Could you output exactly the lines from the one containing "Open the All status filter dropdown" through the end of the records below, and nothing more?

→ **Exercise data**
■ ■ ■
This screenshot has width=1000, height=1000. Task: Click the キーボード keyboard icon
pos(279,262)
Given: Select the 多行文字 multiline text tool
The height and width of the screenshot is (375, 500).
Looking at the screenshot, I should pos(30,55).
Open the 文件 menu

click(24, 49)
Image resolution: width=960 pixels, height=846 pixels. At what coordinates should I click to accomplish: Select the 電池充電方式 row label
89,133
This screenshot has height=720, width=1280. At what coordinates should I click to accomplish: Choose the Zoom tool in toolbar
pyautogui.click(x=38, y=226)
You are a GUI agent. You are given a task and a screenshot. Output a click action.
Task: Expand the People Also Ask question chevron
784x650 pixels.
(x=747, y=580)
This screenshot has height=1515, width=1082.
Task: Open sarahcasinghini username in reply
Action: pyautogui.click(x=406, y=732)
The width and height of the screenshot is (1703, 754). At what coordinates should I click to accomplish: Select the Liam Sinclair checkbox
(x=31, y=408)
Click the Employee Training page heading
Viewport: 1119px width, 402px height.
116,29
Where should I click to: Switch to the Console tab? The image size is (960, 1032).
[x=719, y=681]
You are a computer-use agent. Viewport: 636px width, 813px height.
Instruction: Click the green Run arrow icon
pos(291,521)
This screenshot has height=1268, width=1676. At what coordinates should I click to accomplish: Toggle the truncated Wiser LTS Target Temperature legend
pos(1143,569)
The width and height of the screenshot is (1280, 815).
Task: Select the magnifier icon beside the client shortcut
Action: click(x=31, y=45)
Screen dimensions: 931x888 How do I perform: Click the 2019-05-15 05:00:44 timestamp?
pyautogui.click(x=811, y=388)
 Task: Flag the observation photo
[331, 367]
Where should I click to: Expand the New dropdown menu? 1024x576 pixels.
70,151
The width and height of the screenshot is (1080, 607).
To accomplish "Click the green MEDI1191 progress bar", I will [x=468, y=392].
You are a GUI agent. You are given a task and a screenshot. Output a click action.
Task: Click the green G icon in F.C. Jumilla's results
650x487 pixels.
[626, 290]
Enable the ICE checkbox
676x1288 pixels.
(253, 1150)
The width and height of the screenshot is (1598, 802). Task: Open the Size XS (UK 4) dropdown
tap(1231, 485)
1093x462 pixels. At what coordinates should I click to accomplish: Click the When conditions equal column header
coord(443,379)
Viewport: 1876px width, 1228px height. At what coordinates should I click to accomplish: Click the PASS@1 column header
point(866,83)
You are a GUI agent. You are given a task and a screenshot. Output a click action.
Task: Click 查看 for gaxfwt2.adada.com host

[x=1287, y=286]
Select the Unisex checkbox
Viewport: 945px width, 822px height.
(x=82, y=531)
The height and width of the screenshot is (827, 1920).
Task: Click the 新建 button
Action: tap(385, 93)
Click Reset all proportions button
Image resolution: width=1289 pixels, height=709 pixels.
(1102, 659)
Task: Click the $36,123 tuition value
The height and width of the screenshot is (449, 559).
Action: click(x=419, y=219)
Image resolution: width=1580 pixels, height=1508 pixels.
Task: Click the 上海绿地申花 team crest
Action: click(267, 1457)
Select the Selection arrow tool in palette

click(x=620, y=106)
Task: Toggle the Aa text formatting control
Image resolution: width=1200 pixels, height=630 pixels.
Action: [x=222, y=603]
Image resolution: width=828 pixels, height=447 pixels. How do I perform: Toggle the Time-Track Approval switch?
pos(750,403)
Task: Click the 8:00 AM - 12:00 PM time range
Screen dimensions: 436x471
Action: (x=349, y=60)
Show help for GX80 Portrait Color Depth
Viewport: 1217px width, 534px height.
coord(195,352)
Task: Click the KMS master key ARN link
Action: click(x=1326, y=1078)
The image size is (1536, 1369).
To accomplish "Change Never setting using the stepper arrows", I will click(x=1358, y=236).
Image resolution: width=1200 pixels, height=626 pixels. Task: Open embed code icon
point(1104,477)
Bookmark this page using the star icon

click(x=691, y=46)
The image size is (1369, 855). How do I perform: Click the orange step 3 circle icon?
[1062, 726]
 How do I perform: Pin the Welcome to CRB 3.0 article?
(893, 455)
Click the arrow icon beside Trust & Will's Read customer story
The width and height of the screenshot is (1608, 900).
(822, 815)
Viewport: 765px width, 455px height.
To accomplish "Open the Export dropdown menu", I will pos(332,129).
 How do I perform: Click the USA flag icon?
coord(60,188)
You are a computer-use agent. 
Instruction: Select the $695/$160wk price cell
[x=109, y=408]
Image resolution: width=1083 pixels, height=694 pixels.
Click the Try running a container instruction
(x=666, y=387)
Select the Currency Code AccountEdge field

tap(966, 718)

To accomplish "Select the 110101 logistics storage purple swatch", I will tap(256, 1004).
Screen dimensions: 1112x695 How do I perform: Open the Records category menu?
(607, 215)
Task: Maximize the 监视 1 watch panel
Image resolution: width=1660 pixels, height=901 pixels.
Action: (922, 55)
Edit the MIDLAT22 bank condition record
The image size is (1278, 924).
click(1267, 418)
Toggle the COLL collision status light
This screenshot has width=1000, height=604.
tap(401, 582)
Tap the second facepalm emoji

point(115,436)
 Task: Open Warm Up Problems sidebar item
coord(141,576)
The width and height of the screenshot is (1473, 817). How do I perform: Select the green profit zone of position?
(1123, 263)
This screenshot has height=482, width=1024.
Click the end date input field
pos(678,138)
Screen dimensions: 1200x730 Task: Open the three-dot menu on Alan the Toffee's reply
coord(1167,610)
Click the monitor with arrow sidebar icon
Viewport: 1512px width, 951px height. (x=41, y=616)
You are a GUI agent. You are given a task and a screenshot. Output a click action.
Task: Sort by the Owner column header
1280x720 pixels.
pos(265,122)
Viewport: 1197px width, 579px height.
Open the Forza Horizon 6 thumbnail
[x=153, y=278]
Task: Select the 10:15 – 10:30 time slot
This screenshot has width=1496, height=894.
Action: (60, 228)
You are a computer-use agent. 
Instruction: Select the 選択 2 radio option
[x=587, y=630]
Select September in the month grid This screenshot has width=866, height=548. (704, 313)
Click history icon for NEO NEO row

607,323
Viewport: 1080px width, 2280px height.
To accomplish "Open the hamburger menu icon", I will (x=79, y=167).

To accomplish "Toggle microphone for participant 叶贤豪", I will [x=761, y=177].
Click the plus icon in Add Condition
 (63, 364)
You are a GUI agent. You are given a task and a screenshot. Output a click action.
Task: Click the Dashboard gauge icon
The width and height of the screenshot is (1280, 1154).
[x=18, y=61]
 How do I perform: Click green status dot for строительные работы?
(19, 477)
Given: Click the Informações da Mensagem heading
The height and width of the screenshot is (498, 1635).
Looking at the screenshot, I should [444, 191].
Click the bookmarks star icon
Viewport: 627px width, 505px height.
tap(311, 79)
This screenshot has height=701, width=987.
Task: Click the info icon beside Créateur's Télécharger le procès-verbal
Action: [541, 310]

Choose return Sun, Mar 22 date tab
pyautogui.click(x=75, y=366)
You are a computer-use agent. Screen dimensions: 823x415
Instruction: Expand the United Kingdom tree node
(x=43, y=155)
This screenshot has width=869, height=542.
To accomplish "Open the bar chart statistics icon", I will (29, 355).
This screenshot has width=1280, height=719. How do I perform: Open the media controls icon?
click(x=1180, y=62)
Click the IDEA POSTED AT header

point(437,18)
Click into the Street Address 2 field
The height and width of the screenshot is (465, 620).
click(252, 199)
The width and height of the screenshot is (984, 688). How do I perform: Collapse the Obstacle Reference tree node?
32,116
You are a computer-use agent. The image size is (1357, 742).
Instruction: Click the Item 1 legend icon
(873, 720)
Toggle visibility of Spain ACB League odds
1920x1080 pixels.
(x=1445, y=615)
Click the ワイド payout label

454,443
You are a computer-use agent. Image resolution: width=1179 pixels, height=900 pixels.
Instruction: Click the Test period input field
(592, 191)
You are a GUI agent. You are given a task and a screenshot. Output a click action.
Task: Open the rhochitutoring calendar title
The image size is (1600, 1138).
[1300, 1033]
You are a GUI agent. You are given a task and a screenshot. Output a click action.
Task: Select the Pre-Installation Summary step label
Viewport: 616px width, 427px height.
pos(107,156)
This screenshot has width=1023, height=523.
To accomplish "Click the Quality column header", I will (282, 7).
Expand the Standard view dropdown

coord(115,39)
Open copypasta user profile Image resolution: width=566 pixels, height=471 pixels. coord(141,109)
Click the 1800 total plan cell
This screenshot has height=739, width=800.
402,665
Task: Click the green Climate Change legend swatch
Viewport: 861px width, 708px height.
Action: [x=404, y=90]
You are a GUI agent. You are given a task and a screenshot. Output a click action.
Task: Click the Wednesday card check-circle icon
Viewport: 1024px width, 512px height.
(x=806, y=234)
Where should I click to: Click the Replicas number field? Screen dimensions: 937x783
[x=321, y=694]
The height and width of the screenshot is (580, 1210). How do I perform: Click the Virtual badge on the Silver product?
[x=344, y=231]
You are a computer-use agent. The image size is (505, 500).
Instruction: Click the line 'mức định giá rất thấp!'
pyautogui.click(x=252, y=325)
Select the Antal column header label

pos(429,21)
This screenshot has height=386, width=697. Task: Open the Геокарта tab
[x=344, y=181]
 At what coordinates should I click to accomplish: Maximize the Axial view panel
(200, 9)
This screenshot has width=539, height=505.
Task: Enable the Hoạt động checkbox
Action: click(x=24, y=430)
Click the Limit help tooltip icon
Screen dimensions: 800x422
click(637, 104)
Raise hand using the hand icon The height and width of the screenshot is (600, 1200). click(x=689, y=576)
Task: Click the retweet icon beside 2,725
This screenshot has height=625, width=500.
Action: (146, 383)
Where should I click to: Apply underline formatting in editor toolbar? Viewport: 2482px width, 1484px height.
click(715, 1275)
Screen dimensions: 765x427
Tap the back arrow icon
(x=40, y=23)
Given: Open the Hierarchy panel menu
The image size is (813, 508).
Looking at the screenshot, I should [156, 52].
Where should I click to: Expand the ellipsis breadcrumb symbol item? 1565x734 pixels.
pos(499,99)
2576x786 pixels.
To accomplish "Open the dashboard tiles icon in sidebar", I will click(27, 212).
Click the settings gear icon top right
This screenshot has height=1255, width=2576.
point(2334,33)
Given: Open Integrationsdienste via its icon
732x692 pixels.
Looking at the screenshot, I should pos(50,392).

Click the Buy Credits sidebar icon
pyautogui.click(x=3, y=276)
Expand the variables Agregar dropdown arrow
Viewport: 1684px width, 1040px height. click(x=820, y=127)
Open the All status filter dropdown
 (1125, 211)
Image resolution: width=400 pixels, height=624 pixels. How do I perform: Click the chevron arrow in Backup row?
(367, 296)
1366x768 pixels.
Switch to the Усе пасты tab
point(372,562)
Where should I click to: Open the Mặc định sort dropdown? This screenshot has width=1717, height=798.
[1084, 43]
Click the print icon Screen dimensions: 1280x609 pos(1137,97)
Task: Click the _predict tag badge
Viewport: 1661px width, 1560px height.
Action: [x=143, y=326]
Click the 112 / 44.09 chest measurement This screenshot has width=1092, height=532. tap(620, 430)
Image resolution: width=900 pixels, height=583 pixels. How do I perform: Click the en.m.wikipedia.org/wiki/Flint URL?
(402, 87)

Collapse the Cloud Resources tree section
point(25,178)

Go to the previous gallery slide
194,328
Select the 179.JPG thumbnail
■ ■ ■
→ **Exercise solution**
Open the All status filter dropdown
 (1125, 211)
Image resolution: width=400 pixels, height=624 pixels. How do I perform: Click the chevron arrow in Backup row?
(367, 296)
1366x768 pixels.
Switch to the Усе пасты tab
point(372,562)
Where should I click to: Open the Mặc định sort dropdown? This screenshot has width=1717, height=798.
[1084, 43]
Click the print icon Screen dimensions: 1280x609 pos(1137,97)
Task: Click the _predict tag badge
Viewport: 1661px width, 1560px height.
Action: [x=143, y=326]
Click the 112 / 44.09 chest measurement This screenshot has width=1092, height=532. tap(620, 430)
Image resolution: width=900 pixels, height=583 pixels. How do I perform: Click the en.m.wikipedia.org/wiki/Flint URL?
(402, 87)

Collapse the Cloud Resources tree section
point(25,178)

Go to the previous gallery slide
194,328
Select the 179.JPG thumbnail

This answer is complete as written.